Clarinet Quintet, Op. 115        Johannes Brahms

Rob Miller, clarinet

James Fudge and Theresa Johnson, violins

Hyun-Kyung Ryn, viola • Ann Balderson, violoncello

Enjoy the following program notes about Brahms and the Clarinet Quintet:

Johannes Brahms (1833-1897) came late to the clarinet as a chamber music instrument. It was not that he did not relish the clarinet for its sound and weight within a combination of other instruments; his orchestral compositions, particularly the symphonies and serenades, clearly demonstrate otherwise. Rather Brahms had a low opinion of clarinetists as chamber players; based on his experiences, the art of clarinet playing had deteriorated since Mozart and Weber. In an exchange of letters between himself and his confidante Clara Schumann, the composer expressed, on the one hand, his admiration for the clarinetists in the Vienna orchestras who performed well in large ensembles; on the other hand, Brahms dismissed these same instrumentalists for their lack of ability to excel in solo work.

Thus Brahms’ friends were surprised when the composer took a sudden interest in the clarinet after he had unofficially retired from composing. But the transformation came not through any particular initiative of Brahms. Nor did it come about in association with his Vienna contacts. Rather it came about as a result of his friendship with the celebrated conductor Hans von Bülow who headed the orchestra in Meiningen. Bülow was the first important conductor who was not himself a composer by trade. He had assumed leadership of the Meiningen orchestra in 1880 following somewhat tempestuous conductorships at Berlin and Hanover. Eclectic in his musical tastes, he did not favor one school of music over another and served equally well as a champion both for Brahms the classicist and for Wagner the progressive.

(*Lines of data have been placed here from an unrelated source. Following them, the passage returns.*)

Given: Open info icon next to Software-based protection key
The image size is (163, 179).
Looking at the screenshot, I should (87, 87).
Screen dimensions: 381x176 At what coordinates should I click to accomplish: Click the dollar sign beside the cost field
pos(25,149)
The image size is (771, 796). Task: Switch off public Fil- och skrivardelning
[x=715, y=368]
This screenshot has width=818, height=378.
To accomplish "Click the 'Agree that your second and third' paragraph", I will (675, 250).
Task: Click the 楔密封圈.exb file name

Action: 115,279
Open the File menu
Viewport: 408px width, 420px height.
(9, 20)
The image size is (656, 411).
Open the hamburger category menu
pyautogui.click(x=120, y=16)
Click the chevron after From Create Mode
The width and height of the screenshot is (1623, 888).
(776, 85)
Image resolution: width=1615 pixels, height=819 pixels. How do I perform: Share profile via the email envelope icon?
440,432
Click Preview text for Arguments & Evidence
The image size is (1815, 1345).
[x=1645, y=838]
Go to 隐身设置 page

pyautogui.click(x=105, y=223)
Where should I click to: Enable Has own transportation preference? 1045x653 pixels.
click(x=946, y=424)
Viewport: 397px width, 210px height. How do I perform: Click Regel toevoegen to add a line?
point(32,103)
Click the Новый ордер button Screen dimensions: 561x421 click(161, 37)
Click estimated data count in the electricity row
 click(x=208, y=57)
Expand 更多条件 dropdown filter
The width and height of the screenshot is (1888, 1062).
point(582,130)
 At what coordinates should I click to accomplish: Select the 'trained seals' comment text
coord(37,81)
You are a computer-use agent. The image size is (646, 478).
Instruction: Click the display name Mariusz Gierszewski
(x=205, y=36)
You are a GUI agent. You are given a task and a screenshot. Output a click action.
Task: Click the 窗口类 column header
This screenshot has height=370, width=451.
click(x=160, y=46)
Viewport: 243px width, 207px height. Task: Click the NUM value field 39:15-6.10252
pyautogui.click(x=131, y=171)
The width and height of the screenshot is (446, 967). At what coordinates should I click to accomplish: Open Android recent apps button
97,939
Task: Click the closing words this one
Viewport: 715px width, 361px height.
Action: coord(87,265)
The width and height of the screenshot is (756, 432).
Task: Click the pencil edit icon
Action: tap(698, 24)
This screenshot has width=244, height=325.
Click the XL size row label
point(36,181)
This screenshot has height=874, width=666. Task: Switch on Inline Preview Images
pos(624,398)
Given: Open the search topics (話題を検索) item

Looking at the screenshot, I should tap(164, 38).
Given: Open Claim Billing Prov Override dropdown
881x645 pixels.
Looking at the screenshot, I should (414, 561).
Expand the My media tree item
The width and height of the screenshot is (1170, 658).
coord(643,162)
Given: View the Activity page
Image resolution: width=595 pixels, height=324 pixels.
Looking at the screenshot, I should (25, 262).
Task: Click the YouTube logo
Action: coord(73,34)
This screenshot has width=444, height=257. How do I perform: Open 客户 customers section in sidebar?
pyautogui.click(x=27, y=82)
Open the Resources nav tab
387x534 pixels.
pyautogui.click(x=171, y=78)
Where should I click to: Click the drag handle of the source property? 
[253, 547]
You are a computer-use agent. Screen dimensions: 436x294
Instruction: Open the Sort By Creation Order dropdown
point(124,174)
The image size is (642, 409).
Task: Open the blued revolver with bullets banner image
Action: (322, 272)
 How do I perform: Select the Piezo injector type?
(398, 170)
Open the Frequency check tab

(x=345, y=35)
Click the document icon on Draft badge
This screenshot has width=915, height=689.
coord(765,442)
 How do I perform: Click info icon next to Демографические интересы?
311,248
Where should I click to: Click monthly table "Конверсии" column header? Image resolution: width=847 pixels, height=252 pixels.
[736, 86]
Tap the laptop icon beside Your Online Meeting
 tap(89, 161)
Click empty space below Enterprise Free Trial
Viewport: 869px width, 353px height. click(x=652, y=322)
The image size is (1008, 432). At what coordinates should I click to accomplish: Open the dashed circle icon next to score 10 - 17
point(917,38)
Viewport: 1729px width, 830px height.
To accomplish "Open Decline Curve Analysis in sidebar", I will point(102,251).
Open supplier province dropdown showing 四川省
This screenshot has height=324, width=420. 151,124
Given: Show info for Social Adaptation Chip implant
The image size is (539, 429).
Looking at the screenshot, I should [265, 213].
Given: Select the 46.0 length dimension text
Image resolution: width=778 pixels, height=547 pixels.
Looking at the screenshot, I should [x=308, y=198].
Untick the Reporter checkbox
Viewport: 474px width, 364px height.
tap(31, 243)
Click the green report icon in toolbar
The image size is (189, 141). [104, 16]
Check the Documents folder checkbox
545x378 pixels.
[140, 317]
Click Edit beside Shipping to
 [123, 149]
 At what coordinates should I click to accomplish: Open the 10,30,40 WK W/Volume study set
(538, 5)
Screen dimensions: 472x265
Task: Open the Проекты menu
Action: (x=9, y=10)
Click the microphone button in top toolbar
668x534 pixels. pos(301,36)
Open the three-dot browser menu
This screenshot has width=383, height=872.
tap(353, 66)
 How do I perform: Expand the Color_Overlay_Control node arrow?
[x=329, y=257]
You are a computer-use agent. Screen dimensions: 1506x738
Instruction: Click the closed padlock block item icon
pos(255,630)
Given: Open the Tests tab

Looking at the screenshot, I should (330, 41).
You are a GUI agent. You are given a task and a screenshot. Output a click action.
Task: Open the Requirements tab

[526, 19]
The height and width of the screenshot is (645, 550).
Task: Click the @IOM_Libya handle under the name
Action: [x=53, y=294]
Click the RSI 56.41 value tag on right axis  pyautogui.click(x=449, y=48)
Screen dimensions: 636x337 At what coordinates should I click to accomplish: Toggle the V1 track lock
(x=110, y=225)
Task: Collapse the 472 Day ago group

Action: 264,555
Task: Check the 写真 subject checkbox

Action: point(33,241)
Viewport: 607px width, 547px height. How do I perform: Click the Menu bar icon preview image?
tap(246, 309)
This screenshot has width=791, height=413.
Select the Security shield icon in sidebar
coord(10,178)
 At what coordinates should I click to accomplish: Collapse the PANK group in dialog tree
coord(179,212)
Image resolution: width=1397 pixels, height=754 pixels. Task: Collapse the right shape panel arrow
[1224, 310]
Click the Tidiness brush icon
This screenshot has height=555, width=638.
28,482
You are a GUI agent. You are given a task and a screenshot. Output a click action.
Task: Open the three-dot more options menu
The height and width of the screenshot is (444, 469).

From 1880 to 1885, Bülow built the Meiningen orchestra, never exceeding fifty members, into the finest in Europe. Members were expected to play scores from memory, and, at times, to play standing to show their commitment. The annual Meiningen music festivals founded by him attracted music lovers from all across Europe and the United States. Incidentally, it was Bülow who linked Brahms with Bach and Beethoven to form the ‘three Bs’ of music.

Bülow invited Brahms, ‘the great lion,’ to come to Meiningen to premiere the composer’s newly finished Piano Concerto No 2 in B-flat major, Op 83. There, Brahms came under the good graces of Georg II, Duke of Saxe-Meiningen, the chief patron of the orchestra. The two got along famously, and, thereafter, Brahms’ scores were featured regularly on the orchestra’s programs, and, with an open invitation from the Duke, Brahms became a regular guest at the festivals. Strangely, it was not until a decade after he began his Meiningen visits that Brahms became fully aware of the orchestra’s chief clarinetist, Richard Mühlfeld.

Mühlfeld joined the Meiningen orchestra as a violinist in 1873. He was seventeen at the time. By 1876 he was appointed first clarinet in the orchestra after having taught himself the instrument, and as the orchestra’s reputation under Bülow’s leadership rose, so did Mühlfeld’s. Mühlfeld specialized in playing the clarinet concerti of Mozart and Weber, and it was the Mozart concerto that Brahms heard in a private concert for the composer arranged in March 1891 by Fritz Steinbach, the successor to Bülow as conductor at Meiningen. The spirit to compose arose again in the aging composer.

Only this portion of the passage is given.